1) If \( \left(\mathrm{T}_{\mathrm{n}}\right)=\left(3 \times 2^{-\mathrm{n}}\right) \) is a geometric sequence, then the sum of infinite terms star from its first term \( =\ldots \ldots \) \( \begin{array}{llll}\text { (a) } 2 & \text { (b) } 3 & \frac{3}{1-r} & \frac{a}{1-r}\end{array} \)

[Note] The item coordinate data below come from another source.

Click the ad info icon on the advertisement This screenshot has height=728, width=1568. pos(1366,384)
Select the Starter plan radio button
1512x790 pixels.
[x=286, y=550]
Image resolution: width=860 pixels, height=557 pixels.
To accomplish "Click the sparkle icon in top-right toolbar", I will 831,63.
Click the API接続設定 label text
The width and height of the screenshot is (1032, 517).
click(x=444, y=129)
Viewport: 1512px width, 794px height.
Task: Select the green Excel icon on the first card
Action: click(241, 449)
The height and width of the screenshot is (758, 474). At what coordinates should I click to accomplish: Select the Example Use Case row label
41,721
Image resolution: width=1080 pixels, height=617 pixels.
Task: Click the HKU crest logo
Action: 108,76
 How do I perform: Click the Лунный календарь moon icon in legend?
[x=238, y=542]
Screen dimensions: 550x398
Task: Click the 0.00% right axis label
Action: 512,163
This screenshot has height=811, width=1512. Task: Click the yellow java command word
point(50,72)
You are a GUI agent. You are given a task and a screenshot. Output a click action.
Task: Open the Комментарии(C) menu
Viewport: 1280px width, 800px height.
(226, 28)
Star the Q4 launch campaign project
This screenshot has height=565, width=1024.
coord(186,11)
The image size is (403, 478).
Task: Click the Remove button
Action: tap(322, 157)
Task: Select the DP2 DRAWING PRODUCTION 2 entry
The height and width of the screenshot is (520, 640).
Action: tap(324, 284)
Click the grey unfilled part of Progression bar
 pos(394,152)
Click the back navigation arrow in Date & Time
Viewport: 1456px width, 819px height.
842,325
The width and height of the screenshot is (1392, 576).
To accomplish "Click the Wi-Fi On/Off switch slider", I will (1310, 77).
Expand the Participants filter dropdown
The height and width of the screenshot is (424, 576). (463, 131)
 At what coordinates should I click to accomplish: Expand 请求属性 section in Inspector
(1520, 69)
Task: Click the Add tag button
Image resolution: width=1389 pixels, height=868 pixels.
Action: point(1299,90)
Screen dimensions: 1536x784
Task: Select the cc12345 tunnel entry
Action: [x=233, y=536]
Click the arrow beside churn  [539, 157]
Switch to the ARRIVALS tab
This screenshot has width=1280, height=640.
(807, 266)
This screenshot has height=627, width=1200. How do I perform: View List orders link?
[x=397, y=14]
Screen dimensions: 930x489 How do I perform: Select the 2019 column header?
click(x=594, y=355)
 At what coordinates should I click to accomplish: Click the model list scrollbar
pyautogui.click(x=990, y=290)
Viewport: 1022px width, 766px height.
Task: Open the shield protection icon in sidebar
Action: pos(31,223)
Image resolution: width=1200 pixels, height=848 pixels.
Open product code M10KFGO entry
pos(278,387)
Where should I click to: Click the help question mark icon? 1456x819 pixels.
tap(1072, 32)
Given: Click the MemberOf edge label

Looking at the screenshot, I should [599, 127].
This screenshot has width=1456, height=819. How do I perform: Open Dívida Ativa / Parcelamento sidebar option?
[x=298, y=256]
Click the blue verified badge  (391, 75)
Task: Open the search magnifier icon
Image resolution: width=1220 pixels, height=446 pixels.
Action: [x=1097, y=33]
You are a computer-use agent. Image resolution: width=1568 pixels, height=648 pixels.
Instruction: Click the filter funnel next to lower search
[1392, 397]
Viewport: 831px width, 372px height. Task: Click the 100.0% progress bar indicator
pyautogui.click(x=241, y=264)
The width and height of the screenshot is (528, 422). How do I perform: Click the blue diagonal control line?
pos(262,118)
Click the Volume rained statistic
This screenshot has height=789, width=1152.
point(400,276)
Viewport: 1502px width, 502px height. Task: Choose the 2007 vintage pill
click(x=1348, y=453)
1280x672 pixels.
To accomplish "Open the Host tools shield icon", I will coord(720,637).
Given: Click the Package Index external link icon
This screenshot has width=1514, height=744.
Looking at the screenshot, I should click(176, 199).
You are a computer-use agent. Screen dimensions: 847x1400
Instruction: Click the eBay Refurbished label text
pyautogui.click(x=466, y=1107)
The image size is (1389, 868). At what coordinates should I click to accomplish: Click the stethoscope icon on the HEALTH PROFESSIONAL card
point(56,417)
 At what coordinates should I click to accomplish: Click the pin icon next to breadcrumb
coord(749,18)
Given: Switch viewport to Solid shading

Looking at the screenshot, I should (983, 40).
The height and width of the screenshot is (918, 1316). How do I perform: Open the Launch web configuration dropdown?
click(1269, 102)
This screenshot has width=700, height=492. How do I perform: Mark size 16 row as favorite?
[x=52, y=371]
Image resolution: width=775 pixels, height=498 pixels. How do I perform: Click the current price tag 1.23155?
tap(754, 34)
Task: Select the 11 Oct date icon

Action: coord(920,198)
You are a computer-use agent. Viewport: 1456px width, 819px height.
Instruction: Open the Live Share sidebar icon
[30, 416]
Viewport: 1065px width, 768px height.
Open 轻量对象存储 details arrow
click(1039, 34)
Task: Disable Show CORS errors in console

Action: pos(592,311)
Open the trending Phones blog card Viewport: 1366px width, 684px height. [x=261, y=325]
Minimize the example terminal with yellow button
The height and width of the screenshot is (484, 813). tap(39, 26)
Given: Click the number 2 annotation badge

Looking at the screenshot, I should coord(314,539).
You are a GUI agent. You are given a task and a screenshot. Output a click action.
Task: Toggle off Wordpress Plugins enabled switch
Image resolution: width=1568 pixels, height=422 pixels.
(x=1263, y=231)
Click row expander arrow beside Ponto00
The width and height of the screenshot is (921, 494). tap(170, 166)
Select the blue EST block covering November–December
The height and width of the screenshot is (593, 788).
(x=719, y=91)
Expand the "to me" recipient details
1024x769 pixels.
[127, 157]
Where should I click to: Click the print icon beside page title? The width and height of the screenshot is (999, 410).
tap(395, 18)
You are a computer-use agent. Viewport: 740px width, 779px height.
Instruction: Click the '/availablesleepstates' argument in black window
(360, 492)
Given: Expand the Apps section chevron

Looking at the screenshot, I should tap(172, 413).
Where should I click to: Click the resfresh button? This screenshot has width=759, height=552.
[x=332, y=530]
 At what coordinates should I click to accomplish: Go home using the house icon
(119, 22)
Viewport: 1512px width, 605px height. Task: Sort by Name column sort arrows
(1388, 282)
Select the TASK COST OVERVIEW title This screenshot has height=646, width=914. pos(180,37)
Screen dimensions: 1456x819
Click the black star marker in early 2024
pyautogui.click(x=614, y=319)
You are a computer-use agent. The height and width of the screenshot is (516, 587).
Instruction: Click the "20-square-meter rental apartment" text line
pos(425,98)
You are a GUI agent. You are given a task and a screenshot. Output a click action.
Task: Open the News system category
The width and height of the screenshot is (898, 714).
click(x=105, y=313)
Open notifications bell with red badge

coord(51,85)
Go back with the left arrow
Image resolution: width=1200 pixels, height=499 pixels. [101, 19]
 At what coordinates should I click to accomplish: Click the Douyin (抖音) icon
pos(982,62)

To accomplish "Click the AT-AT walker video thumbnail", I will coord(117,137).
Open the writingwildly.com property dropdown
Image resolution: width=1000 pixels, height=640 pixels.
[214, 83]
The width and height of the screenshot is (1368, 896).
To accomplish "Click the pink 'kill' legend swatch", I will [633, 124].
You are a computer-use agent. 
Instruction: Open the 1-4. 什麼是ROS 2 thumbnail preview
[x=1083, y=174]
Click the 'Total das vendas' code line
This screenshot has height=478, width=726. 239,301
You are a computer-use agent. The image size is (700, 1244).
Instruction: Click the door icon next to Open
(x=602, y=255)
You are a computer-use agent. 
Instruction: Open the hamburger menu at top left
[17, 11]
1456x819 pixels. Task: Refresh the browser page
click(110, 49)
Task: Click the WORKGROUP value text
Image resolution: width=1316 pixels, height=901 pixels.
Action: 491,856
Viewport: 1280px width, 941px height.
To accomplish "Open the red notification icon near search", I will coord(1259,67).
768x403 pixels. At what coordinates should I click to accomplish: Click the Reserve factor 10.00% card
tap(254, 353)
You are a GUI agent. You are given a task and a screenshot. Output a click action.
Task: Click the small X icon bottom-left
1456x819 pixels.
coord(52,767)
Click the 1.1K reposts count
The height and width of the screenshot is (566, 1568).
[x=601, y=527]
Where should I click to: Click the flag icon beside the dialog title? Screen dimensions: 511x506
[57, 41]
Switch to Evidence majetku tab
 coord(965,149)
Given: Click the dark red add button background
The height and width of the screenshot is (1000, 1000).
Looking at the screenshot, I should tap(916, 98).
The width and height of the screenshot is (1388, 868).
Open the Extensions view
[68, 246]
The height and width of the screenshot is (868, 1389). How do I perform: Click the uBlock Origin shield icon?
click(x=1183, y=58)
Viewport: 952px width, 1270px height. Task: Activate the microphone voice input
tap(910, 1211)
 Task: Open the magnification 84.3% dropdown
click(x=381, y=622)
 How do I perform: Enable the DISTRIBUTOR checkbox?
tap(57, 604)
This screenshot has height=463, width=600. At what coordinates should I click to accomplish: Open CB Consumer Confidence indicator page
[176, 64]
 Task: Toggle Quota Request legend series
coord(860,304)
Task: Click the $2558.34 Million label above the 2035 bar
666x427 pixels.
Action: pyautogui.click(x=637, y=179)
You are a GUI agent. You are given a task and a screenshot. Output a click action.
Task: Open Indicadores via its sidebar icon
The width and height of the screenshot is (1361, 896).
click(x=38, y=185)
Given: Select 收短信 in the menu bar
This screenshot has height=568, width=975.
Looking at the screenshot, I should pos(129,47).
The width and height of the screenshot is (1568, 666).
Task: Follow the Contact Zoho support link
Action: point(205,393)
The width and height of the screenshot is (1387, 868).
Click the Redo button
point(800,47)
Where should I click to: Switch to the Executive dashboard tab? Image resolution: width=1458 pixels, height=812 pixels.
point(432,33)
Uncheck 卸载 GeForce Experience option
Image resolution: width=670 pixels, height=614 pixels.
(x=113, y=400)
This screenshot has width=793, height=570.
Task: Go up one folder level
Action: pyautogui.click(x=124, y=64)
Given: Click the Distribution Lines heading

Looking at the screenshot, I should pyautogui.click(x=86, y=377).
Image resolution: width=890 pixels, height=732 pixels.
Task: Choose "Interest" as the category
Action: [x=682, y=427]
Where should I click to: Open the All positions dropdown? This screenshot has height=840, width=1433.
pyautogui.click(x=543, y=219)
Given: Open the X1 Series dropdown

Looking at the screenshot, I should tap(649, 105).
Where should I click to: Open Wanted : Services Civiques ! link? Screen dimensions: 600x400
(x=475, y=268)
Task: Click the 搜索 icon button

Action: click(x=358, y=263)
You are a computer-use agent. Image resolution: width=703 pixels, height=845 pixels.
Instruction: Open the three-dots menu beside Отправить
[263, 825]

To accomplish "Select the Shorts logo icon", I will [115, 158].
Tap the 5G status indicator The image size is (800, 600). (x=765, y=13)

To find the sum of the infinite terms of the geometric sequence given by \( T_n = 3 \times 2^{-n} \), we first need to identify the first term and the common ratio of the sequence. 1. **Identify the first term \( a \)**: The first term \( T_1 \) is obtained by substituting \( n = 1 \): \[ T_1 = 3 \times 2^{-1} = 3 \times \frac{1}{2} = \frac{3}{2} \] 2. **Identify the common ratio \( r \)**: The common ratio \( r \) can be found by taking the ratio of the second term to the first term: \[ T_2 = 3 \times 2^{-2} = 3 \times \frac{1}{4} = \frac{3}{4} \] Now, calculate the common ratio: \[ r = \frac{T_2}{T_1} = \frac{\frac{3}{4}}{\frac{3}{2}} = \frac{3}{4} \times \frac{2}{3} = \frac{1}{2} \] 3. **Sum of the infinite geometric series**: The sum \( S \) of an infinite geometric series is given by the formula: \[ S = \frac{a}{1 - r} \] where \( a \) is the first term and \( r \) is the common ratio. Substituting the values we found: \[ S = \frac{\frac{3}{2}}{1 - \frac{1}{2}} = \frac{\frac{3}{2}}{\frac{1}{2}} = \frac{3}{2} \times 2 = 3 \] Thus, the sum of the infinite terms starting from its first term is \( 3 \). The answer is \( \text{(b) } 3 \).